Pod Wrangler Makes Podcasts Easy

I like listening to podcasts on occasion, but I am by no means an avid listener like some people. And while I appreciate stunning design and I love a powerful app with tons of great functionality (think Pocket Casts), I start to fall asleep once somebody starts yammering on about the amazing things their favourite podcast app do. I get it — I’m the same way with my RSS apps. But my podcast needs are pretty simple: I just want to quickly find what I want to listen to, hit play, and enjoy.

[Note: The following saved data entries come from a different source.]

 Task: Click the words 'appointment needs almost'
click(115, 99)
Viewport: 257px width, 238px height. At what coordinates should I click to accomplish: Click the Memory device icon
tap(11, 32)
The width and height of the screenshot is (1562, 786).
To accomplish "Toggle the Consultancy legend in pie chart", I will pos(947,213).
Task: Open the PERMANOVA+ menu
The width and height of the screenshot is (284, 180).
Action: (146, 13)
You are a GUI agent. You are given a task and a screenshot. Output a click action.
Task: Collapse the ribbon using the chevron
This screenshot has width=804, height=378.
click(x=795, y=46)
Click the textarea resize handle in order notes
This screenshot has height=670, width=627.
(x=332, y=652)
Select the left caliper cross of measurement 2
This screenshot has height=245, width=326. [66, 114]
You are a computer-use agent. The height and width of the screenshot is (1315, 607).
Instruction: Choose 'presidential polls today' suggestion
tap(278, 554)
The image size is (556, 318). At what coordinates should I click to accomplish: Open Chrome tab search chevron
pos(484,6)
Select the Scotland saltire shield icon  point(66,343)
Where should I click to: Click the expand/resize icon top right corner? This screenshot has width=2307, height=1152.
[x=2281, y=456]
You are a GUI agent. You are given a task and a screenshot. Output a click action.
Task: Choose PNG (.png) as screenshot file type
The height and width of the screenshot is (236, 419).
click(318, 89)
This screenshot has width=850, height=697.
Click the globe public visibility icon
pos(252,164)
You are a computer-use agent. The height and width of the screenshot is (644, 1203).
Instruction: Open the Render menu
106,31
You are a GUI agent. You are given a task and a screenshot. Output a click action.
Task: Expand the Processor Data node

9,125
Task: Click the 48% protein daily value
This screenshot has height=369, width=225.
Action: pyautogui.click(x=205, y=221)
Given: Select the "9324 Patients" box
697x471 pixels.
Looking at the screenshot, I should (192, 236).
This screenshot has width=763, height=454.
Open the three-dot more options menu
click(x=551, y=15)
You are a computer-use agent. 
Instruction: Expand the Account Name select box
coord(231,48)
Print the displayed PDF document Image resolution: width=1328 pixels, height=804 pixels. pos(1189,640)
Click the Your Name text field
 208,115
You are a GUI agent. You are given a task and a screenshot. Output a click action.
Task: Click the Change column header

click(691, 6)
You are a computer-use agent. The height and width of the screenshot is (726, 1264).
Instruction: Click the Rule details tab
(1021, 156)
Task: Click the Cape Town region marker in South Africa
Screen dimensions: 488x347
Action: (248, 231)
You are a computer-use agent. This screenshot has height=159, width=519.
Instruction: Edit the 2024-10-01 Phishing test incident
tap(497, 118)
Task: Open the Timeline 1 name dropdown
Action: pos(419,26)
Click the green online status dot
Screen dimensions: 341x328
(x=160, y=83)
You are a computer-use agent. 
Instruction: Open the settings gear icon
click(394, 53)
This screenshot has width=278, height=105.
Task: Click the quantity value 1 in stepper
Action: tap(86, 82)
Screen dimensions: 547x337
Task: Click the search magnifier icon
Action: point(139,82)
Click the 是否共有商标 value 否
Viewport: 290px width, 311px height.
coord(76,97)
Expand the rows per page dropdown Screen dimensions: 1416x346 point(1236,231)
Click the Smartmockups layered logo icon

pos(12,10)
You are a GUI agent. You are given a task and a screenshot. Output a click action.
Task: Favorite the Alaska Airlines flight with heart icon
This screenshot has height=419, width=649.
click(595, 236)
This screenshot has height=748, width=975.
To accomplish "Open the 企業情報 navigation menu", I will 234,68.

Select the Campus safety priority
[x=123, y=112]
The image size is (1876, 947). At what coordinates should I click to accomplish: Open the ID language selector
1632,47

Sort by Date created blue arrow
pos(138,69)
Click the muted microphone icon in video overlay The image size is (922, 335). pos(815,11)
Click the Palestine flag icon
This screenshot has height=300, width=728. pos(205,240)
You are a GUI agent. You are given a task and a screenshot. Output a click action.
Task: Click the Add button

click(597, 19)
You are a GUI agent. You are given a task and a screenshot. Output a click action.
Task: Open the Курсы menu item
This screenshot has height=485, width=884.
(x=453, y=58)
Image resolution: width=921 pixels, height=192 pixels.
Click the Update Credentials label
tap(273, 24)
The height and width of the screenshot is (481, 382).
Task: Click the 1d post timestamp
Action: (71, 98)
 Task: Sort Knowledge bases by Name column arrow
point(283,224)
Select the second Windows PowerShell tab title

This is why I was really intrigued by David Smith’s Pod Wrangler. It’s a podcast app that uses David Smith’s Feed Wrangler API as a backend sync. (If you don’t know, Feed Wrangler is an RSS service David built with its own vibrant and open API. It’s what I’ve been using in the wake of Google Reader’s demise.) Pod Wrangler is incredibly simple and straightforward. Instead of being loaded with functionality that makes the experience feel convoluted, its barebones nature helps me get in and out of the app as quickly as possible. It’s a perfect fit for the way I listen to podcasts. Read on to find out if Pod Wrangler is perfect for you too.Like the article? You should subscribe and follow us on twitter.

Simplicity at Its Finest

Opening up Pod Wrangler for the first time is a bit of an eye-opener. For some people, the app is going to be everything wrong with iOS 7. Other folks will find the design is a bit of fresh air in a world focused on candy colours and gradients. But no matter how you feel about Pod Wrangler’s aesthetic, the design is definitely simple.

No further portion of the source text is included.